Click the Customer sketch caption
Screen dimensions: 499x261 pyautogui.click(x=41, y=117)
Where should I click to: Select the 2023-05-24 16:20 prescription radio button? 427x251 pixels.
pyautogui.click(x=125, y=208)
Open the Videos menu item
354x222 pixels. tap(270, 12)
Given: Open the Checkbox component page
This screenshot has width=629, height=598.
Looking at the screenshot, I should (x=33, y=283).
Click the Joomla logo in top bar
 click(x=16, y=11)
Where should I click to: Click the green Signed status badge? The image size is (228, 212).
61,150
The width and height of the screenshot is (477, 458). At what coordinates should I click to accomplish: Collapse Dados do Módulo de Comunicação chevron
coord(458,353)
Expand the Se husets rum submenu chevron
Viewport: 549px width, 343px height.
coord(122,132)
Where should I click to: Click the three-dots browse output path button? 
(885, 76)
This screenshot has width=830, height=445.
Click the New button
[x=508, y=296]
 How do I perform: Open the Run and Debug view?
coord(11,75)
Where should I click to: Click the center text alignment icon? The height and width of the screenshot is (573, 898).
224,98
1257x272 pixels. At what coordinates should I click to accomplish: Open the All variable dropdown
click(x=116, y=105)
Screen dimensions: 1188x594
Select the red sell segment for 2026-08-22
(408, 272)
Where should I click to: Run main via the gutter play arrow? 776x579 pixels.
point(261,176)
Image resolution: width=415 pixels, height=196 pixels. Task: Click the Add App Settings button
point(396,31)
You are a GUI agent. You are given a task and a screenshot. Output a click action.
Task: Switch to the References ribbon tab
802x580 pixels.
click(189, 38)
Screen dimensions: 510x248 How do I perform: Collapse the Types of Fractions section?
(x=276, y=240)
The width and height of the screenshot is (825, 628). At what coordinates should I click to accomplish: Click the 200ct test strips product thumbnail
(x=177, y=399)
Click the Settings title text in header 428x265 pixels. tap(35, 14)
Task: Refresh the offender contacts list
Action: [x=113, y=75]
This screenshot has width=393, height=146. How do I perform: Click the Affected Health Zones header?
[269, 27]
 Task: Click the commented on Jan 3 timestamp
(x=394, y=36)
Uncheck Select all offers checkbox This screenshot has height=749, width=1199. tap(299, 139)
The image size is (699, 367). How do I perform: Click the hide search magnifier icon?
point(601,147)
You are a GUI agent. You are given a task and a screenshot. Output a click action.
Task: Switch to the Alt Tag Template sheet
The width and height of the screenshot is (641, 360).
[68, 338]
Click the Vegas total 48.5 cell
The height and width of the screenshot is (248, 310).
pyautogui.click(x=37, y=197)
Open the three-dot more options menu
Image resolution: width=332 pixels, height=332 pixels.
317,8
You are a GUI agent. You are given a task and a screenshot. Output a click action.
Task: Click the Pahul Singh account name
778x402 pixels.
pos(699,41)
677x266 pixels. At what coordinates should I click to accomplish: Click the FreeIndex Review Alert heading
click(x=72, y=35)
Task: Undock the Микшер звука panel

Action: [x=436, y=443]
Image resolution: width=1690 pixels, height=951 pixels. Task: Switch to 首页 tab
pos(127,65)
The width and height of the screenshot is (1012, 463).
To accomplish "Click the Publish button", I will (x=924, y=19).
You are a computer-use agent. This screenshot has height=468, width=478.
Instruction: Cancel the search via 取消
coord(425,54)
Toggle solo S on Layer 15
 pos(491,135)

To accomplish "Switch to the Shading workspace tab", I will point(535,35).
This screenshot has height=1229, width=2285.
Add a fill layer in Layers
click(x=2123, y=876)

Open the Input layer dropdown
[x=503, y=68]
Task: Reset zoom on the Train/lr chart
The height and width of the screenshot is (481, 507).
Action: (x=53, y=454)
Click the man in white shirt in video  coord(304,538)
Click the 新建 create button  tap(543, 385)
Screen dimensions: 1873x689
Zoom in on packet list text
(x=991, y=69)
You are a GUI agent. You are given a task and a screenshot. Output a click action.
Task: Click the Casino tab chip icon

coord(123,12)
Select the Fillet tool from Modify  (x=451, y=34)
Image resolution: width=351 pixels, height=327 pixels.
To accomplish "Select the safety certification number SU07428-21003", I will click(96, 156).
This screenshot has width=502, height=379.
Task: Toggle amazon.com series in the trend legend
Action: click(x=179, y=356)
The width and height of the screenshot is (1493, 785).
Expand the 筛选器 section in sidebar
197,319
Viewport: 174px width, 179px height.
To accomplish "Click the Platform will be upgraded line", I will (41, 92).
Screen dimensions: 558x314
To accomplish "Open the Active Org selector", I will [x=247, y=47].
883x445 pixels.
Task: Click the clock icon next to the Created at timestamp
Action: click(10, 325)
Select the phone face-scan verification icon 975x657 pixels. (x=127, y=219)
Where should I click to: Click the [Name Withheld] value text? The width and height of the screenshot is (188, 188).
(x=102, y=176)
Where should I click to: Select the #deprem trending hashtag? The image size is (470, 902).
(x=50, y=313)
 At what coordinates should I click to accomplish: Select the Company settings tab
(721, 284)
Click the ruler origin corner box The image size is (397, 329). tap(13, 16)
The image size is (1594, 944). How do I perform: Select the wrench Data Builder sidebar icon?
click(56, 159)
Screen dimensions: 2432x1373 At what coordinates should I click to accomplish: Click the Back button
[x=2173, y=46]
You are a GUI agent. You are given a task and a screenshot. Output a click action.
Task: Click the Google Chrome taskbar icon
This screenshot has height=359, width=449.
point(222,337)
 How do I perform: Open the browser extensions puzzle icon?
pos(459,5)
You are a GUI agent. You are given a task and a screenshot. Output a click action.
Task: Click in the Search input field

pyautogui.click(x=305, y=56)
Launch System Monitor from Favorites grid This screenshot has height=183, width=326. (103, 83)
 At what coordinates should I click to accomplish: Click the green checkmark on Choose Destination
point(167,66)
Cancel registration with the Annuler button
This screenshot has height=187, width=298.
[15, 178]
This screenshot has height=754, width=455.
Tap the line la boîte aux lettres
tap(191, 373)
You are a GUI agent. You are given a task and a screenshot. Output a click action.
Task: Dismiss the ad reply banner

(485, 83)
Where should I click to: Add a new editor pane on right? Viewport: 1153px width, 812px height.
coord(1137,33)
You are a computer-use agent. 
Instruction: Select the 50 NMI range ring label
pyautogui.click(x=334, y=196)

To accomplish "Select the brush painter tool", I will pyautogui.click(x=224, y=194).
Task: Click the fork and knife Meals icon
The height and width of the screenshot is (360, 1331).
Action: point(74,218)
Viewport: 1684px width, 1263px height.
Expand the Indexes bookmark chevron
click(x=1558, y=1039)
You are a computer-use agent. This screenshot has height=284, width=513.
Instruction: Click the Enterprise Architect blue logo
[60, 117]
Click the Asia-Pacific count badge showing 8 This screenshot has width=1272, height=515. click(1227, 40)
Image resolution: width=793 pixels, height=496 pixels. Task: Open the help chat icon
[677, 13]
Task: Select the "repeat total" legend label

### WHAT IS BEING ASKED
Rewrite the lines above as a JSON list of strings, one string per line and no blank lines, covering the stretch from the line containing "Viewport: 1684px width, 1263px height." through the end of the lines.

### OUTPUT FOR THIS TASK
[
  "Viewport: 1684px width, 1263px height.",
  "Expand the Indexes bookmark chevron",
  "click(x=1558, y=1039)",
  "You are a computer-use agent. This screenshot has height=284, width=513.",
  "Instruction: Click the Enterprise Architect blue logo",
  "[60, 117]",
  "Click the Asia-Pacific count badge showing 8 This screenshot has width=1272, height=515. click(1227, 40)",
  "Image resolution: width=793 pixels, height=496 pixels. Task: Open the help chat icon",
  "[677, 13]",
  "Task: Select the \"repeat total\" legend label"
]